Concerning main causes of death, we found no significant differences between the two cohorts. Cardiovascular disease remained the main cause of death. Though a decreasing trend was registered (45.6% in 2017 of all causes of death vs. 50% in 2012), the difference did not reach statistical significance. Decreasing trends in cardiovascular mortality among HD patients have been reported by many national and regional registries. However, cardiovascular disease remains the main cause of death in HD-treated ESRD patients (Australia 30.6%, New Zeeland 36.2%, USA 2020 51.5%, Europe 39%) [16, 18, 37]. The 2020 Romanian Renal Registry evidenced a cardiovascular cause mortality of 53% in Romanian HD patients [14]. In our cohorts, sepsis was the second cause of death with a decreasing prevalence from 2012 to 2017 (23.3–20.8%—similar with the Romanian Renal Registry in 2018 i.e., 19%), still, remaining higher than reported by other registries (Australia 8.9%, USA 9.1%, New Zeeland 10.8%, and 16.2% Europe 2015) [14, 18, 37, 38]. Cancer-related deaths in our cohort had an increasing trend, from 8.3% in 2012 to 13.2% in 2017. Cancer-related deaths varied across the national/regional registries also, being 1.4% in New Zeeland, 2.3% in the USA, 4. 4% in Australia, and 7.8% in Europe [18, 37, 38]. Our data are higher than those reported by the Romanian Renal Registry (4%). It is evident that mortality and causes of death vary across countries/regions depending on socioeconomic status, renal replacement therapy (RRT) strategies, RRT practice patterns, disparities in access to treatment, detection of CKD and pre-dialysis care and treatment of CKD, and so on [36]. Even coding and reporting collected data to the registries may influence results as it was recently evidenced by comparing data published by USRDS and the Kaiser Permanente integrated health care system from California [39].

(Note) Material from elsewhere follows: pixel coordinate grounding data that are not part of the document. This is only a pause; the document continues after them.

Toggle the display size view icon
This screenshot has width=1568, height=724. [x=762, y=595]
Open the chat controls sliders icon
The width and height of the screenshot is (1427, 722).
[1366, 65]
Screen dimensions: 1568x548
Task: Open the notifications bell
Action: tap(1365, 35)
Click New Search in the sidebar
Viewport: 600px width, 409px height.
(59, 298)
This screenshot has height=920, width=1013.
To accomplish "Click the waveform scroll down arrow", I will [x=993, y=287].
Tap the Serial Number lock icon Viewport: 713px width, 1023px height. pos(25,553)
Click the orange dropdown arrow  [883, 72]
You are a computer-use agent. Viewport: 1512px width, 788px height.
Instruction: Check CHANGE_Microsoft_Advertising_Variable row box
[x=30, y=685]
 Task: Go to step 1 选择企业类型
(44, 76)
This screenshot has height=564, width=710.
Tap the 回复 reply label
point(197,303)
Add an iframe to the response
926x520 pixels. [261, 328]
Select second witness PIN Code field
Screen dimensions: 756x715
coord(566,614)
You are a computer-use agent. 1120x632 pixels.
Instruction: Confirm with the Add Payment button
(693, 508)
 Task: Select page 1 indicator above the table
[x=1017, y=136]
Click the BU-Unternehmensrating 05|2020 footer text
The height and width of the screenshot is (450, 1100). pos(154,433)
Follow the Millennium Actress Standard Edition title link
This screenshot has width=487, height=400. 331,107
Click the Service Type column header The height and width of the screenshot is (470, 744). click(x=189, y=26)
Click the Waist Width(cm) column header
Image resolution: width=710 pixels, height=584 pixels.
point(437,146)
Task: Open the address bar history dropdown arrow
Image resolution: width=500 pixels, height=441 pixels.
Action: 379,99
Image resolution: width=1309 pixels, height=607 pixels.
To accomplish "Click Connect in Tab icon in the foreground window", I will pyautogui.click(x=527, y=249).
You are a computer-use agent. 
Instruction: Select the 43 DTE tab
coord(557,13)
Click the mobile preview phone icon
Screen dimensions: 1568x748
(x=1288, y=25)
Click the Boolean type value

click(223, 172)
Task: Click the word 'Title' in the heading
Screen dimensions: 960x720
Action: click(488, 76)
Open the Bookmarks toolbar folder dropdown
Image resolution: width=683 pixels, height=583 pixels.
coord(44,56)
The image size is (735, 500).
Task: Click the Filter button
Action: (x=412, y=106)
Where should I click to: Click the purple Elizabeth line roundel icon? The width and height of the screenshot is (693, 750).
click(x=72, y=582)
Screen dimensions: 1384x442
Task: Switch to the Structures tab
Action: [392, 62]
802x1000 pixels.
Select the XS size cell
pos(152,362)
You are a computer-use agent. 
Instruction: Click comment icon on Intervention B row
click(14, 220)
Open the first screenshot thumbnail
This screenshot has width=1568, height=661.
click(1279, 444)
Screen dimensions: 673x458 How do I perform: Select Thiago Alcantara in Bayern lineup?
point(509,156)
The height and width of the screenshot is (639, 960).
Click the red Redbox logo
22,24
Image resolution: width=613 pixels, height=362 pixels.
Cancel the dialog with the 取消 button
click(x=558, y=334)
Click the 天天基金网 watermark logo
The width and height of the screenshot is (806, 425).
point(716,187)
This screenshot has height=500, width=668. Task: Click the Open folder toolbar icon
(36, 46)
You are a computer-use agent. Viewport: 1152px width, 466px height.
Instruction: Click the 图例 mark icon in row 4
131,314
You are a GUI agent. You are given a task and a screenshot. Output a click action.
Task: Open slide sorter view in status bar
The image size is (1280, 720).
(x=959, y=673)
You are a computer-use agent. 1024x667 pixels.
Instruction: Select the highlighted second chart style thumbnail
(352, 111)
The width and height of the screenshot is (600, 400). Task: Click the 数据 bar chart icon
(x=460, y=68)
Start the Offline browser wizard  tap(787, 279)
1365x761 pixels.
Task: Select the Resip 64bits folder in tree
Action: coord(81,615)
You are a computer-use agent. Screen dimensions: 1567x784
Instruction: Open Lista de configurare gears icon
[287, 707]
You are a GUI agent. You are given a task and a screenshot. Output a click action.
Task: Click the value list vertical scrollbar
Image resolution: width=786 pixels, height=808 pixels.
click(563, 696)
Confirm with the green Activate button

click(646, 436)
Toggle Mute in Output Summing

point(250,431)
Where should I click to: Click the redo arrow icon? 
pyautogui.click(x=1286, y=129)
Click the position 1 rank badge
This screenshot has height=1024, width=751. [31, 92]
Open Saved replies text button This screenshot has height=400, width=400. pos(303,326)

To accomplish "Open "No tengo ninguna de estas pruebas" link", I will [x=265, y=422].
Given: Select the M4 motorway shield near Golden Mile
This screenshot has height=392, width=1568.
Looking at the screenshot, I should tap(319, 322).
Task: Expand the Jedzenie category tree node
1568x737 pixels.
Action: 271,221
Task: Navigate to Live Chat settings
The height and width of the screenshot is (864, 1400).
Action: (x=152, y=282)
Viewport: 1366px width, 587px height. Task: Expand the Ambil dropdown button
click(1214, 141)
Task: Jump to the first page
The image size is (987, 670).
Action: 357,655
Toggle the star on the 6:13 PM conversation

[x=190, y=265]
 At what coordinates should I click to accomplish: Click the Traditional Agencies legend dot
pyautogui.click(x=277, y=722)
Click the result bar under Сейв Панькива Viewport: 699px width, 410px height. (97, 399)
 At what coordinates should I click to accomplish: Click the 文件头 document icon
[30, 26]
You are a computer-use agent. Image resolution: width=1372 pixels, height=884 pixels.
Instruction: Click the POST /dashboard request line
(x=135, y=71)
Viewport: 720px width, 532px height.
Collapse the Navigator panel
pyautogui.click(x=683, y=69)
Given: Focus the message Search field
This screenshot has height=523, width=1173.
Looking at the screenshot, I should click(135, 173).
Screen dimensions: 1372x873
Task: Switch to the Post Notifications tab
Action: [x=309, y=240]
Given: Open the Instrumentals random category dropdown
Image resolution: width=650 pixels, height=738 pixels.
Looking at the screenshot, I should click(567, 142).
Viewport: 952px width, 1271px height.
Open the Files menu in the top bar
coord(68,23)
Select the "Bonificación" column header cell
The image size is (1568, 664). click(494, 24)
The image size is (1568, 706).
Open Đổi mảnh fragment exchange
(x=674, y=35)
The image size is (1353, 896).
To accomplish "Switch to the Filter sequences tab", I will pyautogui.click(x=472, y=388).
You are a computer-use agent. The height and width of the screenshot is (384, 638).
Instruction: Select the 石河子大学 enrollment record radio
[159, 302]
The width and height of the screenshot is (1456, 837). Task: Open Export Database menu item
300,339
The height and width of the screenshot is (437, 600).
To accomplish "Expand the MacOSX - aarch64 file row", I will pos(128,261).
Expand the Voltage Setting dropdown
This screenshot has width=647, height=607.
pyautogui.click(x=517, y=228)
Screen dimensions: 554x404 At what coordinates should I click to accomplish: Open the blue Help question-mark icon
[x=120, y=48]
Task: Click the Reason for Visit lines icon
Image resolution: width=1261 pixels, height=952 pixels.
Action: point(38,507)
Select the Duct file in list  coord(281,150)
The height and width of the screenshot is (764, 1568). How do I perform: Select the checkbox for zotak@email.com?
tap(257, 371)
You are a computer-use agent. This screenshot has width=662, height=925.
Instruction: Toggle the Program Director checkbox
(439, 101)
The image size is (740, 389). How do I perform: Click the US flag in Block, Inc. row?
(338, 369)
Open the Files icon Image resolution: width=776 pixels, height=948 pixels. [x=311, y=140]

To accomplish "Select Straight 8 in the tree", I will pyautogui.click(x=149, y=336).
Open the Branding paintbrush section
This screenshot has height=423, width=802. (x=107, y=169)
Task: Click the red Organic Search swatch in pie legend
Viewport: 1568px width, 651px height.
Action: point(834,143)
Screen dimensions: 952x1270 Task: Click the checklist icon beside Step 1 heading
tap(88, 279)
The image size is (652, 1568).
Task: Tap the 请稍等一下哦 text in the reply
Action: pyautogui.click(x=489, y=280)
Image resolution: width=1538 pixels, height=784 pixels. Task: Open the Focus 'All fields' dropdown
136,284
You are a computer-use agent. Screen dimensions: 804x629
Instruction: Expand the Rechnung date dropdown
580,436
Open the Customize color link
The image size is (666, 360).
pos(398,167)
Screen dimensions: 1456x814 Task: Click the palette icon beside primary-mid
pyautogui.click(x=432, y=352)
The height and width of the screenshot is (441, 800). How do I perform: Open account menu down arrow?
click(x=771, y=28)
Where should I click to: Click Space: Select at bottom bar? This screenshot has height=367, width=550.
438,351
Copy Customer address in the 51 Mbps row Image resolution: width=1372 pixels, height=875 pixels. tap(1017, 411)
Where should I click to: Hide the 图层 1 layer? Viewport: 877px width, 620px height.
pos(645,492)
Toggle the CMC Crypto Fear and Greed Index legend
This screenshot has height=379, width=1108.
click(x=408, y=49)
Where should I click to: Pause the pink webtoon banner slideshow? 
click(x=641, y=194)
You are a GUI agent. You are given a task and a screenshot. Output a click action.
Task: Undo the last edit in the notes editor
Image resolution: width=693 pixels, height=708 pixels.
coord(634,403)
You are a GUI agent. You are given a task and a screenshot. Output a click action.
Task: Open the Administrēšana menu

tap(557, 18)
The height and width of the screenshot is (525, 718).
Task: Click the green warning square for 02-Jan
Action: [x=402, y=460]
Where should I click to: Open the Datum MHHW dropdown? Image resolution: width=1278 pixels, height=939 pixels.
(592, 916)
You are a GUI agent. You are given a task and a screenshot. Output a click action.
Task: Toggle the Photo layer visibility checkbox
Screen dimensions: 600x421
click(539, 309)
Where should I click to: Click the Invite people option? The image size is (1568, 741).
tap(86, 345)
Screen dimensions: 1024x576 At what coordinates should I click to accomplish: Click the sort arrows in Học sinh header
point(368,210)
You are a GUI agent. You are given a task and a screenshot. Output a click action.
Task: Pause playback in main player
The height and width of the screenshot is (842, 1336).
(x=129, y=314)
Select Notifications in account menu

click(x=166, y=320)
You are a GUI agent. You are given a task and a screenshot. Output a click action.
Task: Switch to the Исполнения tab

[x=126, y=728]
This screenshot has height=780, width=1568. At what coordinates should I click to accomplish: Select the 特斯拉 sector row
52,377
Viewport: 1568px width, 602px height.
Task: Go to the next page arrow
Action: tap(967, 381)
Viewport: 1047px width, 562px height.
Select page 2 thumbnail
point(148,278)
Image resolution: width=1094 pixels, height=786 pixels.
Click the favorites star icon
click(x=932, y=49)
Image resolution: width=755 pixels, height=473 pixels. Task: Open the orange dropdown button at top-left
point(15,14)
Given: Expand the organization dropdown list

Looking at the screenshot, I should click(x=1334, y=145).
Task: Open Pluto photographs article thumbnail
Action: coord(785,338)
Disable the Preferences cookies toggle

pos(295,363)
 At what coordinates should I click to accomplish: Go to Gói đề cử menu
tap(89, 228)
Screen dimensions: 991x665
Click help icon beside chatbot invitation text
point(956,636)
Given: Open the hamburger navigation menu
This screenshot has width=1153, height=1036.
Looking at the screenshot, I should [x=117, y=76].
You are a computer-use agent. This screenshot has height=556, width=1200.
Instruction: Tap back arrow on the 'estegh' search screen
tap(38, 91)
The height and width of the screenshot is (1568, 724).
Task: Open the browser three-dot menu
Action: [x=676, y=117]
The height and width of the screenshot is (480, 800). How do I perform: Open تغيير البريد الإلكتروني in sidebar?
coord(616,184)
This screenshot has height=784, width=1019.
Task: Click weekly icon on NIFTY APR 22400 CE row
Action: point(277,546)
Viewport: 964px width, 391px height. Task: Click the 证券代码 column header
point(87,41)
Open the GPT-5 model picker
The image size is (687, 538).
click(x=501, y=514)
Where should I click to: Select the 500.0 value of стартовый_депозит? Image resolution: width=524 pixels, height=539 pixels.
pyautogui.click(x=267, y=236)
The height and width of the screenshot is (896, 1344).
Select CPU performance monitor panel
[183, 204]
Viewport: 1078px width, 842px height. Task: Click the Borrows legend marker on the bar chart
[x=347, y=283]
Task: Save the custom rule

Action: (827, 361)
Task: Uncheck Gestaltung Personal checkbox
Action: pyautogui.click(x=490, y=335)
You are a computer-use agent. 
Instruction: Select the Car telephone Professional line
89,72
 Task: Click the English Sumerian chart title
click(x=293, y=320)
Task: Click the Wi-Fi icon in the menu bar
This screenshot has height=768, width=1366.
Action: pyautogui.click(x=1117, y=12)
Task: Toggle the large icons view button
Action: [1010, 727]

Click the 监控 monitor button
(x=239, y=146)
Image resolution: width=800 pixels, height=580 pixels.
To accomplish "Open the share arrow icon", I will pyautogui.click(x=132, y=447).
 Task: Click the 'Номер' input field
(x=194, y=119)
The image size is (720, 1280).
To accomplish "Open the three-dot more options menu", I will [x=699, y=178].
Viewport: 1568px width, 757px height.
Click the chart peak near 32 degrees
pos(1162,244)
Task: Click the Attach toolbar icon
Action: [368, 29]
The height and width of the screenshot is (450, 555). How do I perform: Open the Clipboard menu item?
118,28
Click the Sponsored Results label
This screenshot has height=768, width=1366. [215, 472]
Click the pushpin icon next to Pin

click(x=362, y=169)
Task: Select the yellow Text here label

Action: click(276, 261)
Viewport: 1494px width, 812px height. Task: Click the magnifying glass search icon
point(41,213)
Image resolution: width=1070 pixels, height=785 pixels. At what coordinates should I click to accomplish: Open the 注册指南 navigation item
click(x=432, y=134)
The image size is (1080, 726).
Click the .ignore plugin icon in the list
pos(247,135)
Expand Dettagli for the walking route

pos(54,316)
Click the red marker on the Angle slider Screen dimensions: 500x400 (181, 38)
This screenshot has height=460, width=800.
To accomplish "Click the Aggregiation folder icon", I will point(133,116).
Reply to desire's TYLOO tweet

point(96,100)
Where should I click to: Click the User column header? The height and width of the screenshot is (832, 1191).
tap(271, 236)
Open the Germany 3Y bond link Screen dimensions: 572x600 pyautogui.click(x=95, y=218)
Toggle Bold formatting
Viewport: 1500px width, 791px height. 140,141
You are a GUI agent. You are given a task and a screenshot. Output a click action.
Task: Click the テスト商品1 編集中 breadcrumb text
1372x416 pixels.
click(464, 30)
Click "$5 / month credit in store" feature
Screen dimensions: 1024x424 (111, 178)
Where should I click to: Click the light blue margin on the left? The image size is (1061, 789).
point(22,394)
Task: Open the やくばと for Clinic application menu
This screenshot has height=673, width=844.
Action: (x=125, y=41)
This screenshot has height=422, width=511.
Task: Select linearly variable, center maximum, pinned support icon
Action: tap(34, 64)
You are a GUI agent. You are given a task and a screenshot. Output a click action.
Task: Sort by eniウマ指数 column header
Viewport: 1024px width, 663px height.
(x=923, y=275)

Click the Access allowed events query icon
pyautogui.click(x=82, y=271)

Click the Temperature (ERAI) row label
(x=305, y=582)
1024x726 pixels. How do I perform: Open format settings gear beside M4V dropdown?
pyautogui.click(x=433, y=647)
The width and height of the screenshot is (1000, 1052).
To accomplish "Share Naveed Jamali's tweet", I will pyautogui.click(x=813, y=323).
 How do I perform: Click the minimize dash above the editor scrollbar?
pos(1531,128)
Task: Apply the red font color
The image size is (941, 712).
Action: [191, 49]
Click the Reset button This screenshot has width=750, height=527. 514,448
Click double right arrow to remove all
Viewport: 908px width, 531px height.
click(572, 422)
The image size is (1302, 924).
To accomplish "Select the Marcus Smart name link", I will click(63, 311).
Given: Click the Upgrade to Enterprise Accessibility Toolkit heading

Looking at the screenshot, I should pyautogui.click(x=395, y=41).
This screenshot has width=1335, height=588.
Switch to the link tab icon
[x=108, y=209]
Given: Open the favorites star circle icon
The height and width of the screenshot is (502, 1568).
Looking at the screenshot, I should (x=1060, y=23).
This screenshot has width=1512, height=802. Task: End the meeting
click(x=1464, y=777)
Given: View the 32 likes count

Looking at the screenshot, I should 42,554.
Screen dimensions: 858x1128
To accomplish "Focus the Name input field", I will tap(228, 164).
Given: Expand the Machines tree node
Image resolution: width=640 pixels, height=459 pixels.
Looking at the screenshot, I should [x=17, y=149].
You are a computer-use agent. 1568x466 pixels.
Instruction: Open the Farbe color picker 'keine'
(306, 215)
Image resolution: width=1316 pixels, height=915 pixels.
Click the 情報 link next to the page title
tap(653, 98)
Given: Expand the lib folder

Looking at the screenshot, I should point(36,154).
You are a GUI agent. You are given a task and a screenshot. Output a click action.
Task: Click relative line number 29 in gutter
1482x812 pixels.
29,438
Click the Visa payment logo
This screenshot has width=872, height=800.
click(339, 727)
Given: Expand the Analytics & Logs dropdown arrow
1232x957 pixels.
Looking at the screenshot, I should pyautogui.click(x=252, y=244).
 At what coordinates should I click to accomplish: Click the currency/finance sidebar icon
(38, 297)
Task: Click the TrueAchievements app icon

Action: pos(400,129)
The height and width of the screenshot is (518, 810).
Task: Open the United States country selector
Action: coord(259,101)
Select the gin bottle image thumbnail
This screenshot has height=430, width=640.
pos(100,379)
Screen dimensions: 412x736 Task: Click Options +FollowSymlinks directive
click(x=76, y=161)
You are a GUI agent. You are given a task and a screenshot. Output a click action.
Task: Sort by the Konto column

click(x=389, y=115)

Multiple risk factors influence mortality in HD patients. In a 2017 meta-analysis (23 studies included), risk for all-cause mortality in HD patients was increased by age, presence of DM, previous CVD, higher CRP levels, higher levels of ferritin, higher levels of HbA1c, TnT and BNP, while higher BMI, hemoglobin, albumin, TIBC, ApoA2 and ApoA3 levels were associated with lower risk. Cardiovascular mortality risk was increased by age, gender (women vs. men), DM, previous CVD, HD duration, higher levels of ferritin, HDL, and HbA1c. Higher albumin, TIBC, ApoA2 levels turned out to be associated with lower risk. Worth to be mentioned the fact that mortality risk factors differ in Western and Eastern countries [40]. Differences concerning mortality risk exist between countries, HD centers, geographic areas, mainly dependent of group of investigated patients and collected data. For example, in Japan (2007), mortality risk was increased by high pulse pressure, presence of cerebrovascular disease, lower serum creatinine levels and low eKt/V [41]; in Spain (2021) in a community HD center, risk of mortality was associated to older age, acute deterioration of chronic kidney disease, use of catheters and hypoalbuminemia [42]. In our two cohorts, the risk of mortality increased related to dialysis duration, age, high phosphate and C-reactive protein levels. Higher hemoglobin and albumin levels turned out to be protective.

Conclusion

The prevalence of ESRD patients needing HD therapy is increasing in our East-European population. More and more HD is performed at older ages and in higher number of DM patients. The 5-year survival is high in our cohorts (more than 62% of the cases) based mainly on good-quality HD therapy and care. There are decreasing trends in cardiovascular mortality and sepsis-related deaths and increasing cancer-related mortality. Nevertheless, cardiovascular disease remains the main causes of death. If compared to other studies and annual data reports of regional and country registries, results are widely differing related to socioeconomic status, quality of care and therapy, and different reporting systems. Addressing modifiable risk of mortality and unifying reporting systems should decrease mortality in HD-treated ESRD patients and would permit developing regional therapeutic strategies to provide a better survival of HD patients.